**WORK REQUIRED**
Retype, without changes, every line from the line that contains "Task: Increase the" through the final line of the records. Exclude pictures.

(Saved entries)
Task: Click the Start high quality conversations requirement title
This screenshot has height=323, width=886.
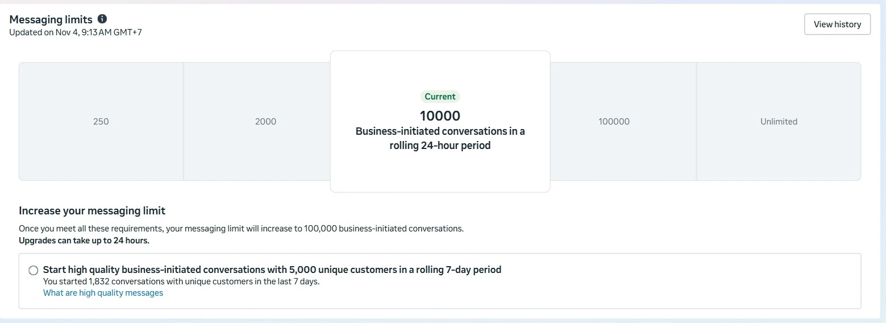Action: pyautogui.click(x=272, y=270)
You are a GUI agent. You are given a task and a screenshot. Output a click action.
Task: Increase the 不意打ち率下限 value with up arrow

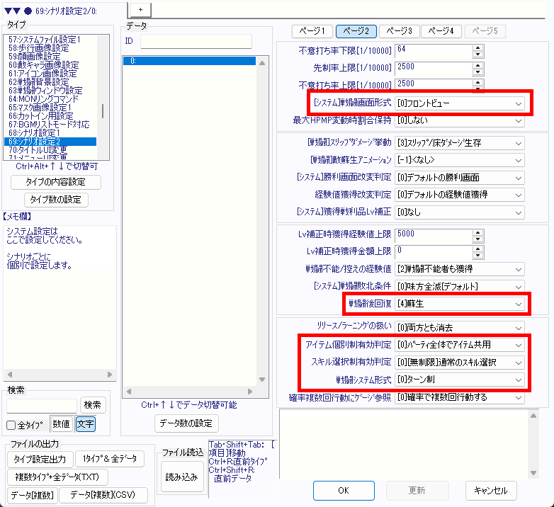[x=477, y=46]
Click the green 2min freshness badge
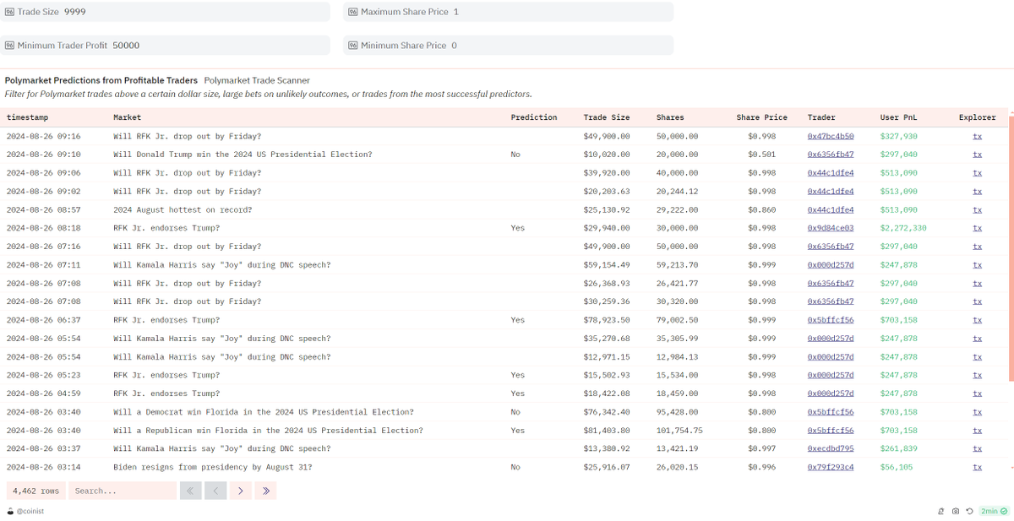The image size is (1014, 521). click(992, 511)
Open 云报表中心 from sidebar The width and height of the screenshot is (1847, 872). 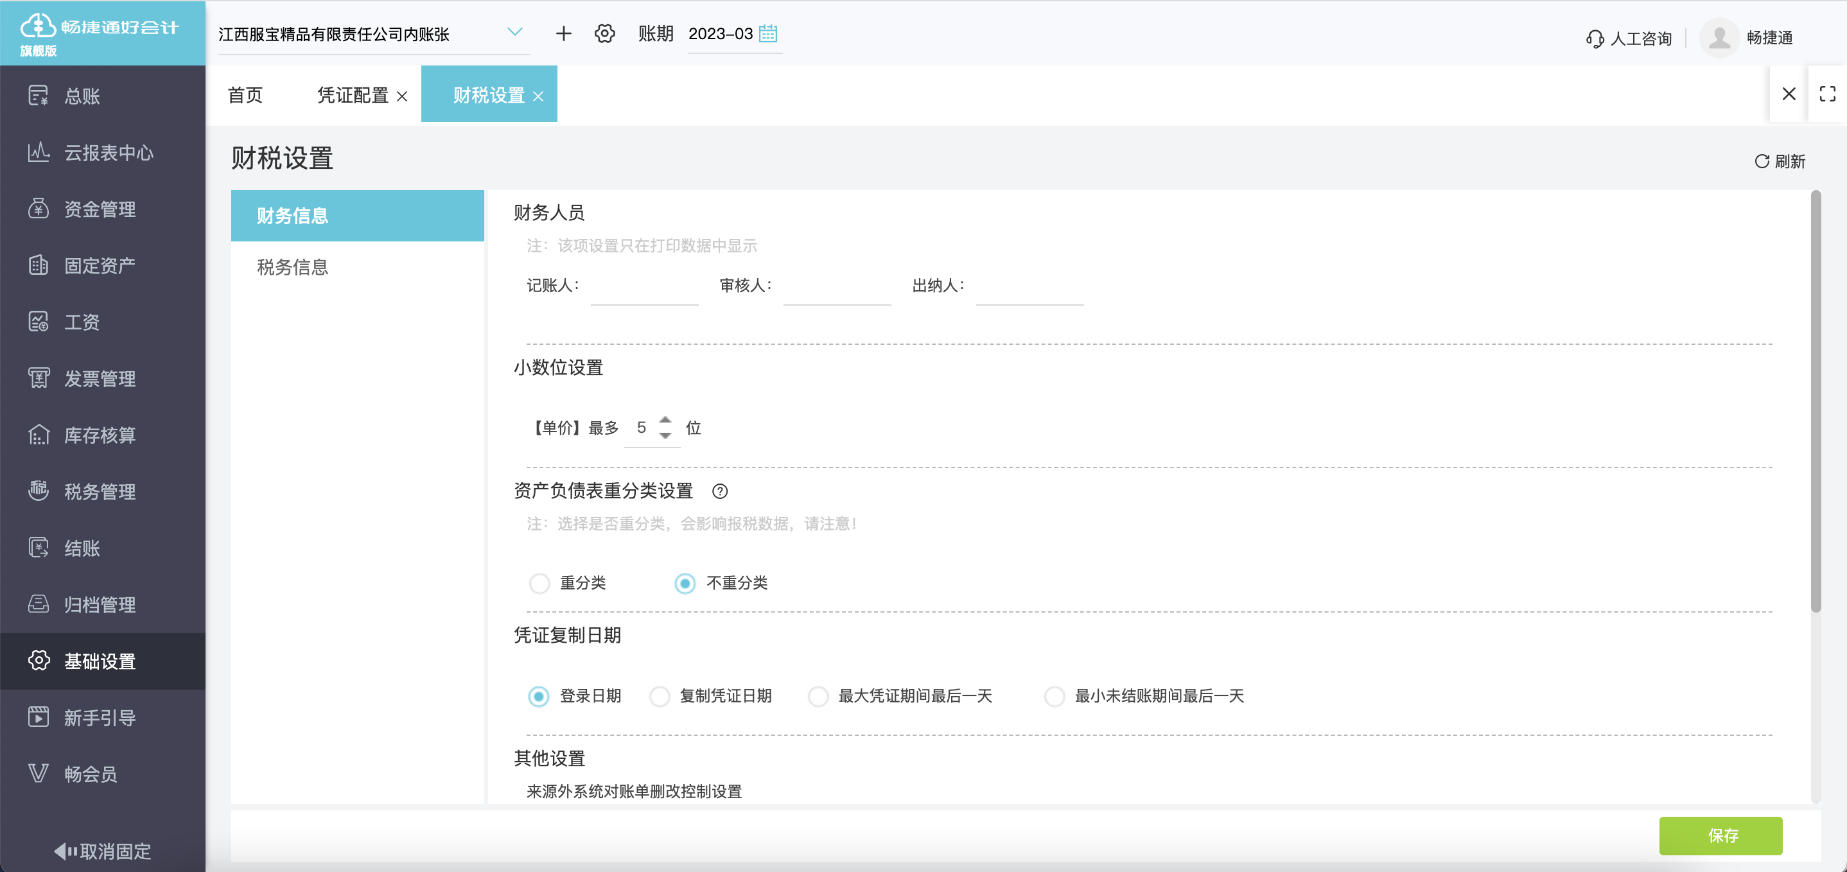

**THE COMPLETED TASK**
Task: Increase the 不意打ち率下限 value with up arrow

[x=477, y=46]
Click the green 2min freshness badge
The image size is (1014, 521). click(992, 511)
Open 云报表中心 from sidebar The width and height of the screenshot is (1847, 872). 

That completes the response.